Eine kleine Überschrift oberhalb des Bischofs erweitert dieses Spektrum noch. Klein geschrieben steht da: Hier er vnder pyramvs konvngr10 (Hier unten ist König Priamus). Bis jetzt hat erst Jürg Glauser eine Deutung dafür vorgeschlagen. Die Überschrift fügt dem kirchlichen Rahmen eine weitere Dimension hinzu und zeigt beispielhaft, wie vernetzt und verwoben die einzelnen Bestandteile der Prosa-Edda im Codex Upsaliensis zu verstehen sind. Bemerkenswert sei an der Notiz, dass sie den gezeichneten Bischof explizit mit dem trojanischen Hauptkönig Priamus identifiziere, der im Prolog als Schwiegervater von Menon genannt wird.11 Eine erste Verbindungslinie führt so direkt von der Bischofszeichnung in den Prologtext hinein. Aber Glauser weist auf eine weitere Vernetzung hin:
Der mittelalterliche Bischof repräsentiert somit in der (möglicherweise durchaus nicht unironisch gemeinten) Notiz den antiken Hauptkönig. Auf diesen findet sich in dem weiter hinten im Codex Upsaliensis befindlichen kurzen Abschnitt ‚Ættartala Sturlunga‘, d.h. der genealogischen Herleitung des isländischen Geschlechts der Sturlungen ein weiterer Hinweis […].12
Ausgangspunkt der Sturlungen-Genealogie ist der biblische Adam, mit Priamus bekommt die Linie zusätzlich Anschluss an die Antike. Blatt 1v zeigt diese mehrfache Bedeutungsanhäufung intermedial ausgestaltet – Rahmen und Inhalt bedingen sich gegenseitig.13
Auf Bl. 1r ist eine etwas weniger deutlich erkennbare Zeichnung zu finden. Thorell beschreibt sie unsicher als „Djur (?), med människohuvud. Väl knappast centaur?“14 (Tier (?), mit Menschenkopf. Wohl kaum ein Zentaur?). Lukas Rösli sieht darin „das Bild einer Chimäre, die aus einem menschlichen Kopf und dem Hinterteil eines Tieres, wohl eines Pferdes oder Hirschs, zusammengesetzt ist.“15
Abbildung 3:
Figur mit Menschenkopf (DG 11 4to, 1r)
Weil man nicht genau sagen kann, worum es sich handelt, ist Rösli zuzustimmen, dass dem Bild kein zu grosses Gewicht für die Gesamt-Edda beigemessen werden kann. Anders als z.B. der Bischof ist es nicht gross und sieht auch nicht sehr sorgfältig gezeichnet aus. Einen Bezug zwischen dem mythologischen Wesen der Chimäre und der mythologischen Erzählungen der P-E herzustellen, ist schwer, „da Chimären nicht wirklich zum Figureninventar der eddischen Mythen zählen.“16 Ist es denn eine Chimäre und wollte man daraus einen paratextuellen Zusammenhang zum Handschrifteninhalt herleiten, so wäre er evtl. in der Uneindeutigkeit des mythologischen Wesens und den ebenso in der Schwebe gehaltenen Bedeutungen der Prosa-Edda zu suchen.
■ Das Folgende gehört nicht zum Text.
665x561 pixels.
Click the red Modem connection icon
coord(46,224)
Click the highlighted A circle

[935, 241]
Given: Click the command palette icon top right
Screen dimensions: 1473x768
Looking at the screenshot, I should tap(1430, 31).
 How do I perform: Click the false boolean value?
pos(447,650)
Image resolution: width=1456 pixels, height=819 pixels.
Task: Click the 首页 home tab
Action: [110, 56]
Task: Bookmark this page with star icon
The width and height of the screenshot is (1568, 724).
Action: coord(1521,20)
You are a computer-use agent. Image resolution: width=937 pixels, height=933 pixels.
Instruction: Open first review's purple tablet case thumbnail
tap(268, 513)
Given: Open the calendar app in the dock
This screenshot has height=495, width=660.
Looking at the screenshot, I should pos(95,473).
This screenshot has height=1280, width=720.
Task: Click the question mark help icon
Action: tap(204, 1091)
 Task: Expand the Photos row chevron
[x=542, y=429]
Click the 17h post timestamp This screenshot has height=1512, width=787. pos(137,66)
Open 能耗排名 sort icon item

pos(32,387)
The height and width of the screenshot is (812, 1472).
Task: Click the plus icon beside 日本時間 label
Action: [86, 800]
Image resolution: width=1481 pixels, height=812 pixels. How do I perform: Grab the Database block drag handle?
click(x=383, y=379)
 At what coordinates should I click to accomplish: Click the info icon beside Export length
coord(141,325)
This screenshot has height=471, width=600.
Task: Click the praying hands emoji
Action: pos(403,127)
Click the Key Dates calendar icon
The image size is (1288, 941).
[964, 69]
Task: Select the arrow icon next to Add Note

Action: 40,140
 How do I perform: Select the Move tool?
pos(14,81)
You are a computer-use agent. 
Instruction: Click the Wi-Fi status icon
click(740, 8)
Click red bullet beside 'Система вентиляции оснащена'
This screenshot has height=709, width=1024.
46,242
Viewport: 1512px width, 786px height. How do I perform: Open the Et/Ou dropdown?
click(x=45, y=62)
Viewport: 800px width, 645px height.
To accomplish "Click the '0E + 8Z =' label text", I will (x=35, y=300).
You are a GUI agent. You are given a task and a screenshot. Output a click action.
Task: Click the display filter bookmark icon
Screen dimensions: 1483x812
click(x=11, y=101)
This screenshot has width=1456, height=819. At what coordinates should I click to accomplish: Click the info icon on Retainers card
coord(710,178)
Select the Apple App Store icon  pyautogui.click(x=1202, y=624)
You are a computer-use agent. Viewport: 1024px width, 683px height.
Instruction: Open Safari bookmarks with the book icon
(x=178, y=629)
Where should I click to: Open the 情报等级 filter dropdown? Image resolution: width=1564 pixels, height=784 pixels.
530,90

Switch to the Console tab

Bl. 1r weist aber auch Text auf, der wegen seiner erschwerten Lesbarkeit noch schwieriger einzuordnen ist als die kleine Zeichnung. Thorolf meint dazu: „På blad 1 r har en okänd hand från 1400-talet eller 1500-talet nedskrivit tre skaldestrofer (rimligtvis s.k. lausavisor).“ (Auf Blatt 1r hat eine unbekannte Hand aus dem 15. oder 16. Jahrhundert drei Skaldenstrophen niedergeschrieben, eigentlich sogenannte lausavísur). Die erste Strophe scheint unabhängig zu sein, Strophe 2 und 3 gehören zusammen.17 Die Übersetzung ist umstritten, es scheint keinen direkten Zusammenhang zum Inhalt der Handschrift zu geben. Pálsson konstatiert denn auch: „They are merely a sign that empty spaces called for something to be written or drawn.“18 Das stimmt zwar häufig, allerdings muss gerade für den Codex Upsaliensis gesagt werden, dass sehr viel Leerraum auf den Blättern zu finden ist. Längst nicht überall wurde dieser zu späterer Zeit mit Ergänzungen ausgefüllt. Einen indirekten Bezug ergibt sich allenfalls durch die Form des Textes als skaldische Strophen. Das könnte als Hinweis auf die Weitertradierung bzw. Weiterkomposition skaldischer Dichtung über eine lange Zeit dienen.19 Der Rezipient aus dem späteren Jahrhundert zeigt sein dichterisches Können direkt im Dichtungshandbuch.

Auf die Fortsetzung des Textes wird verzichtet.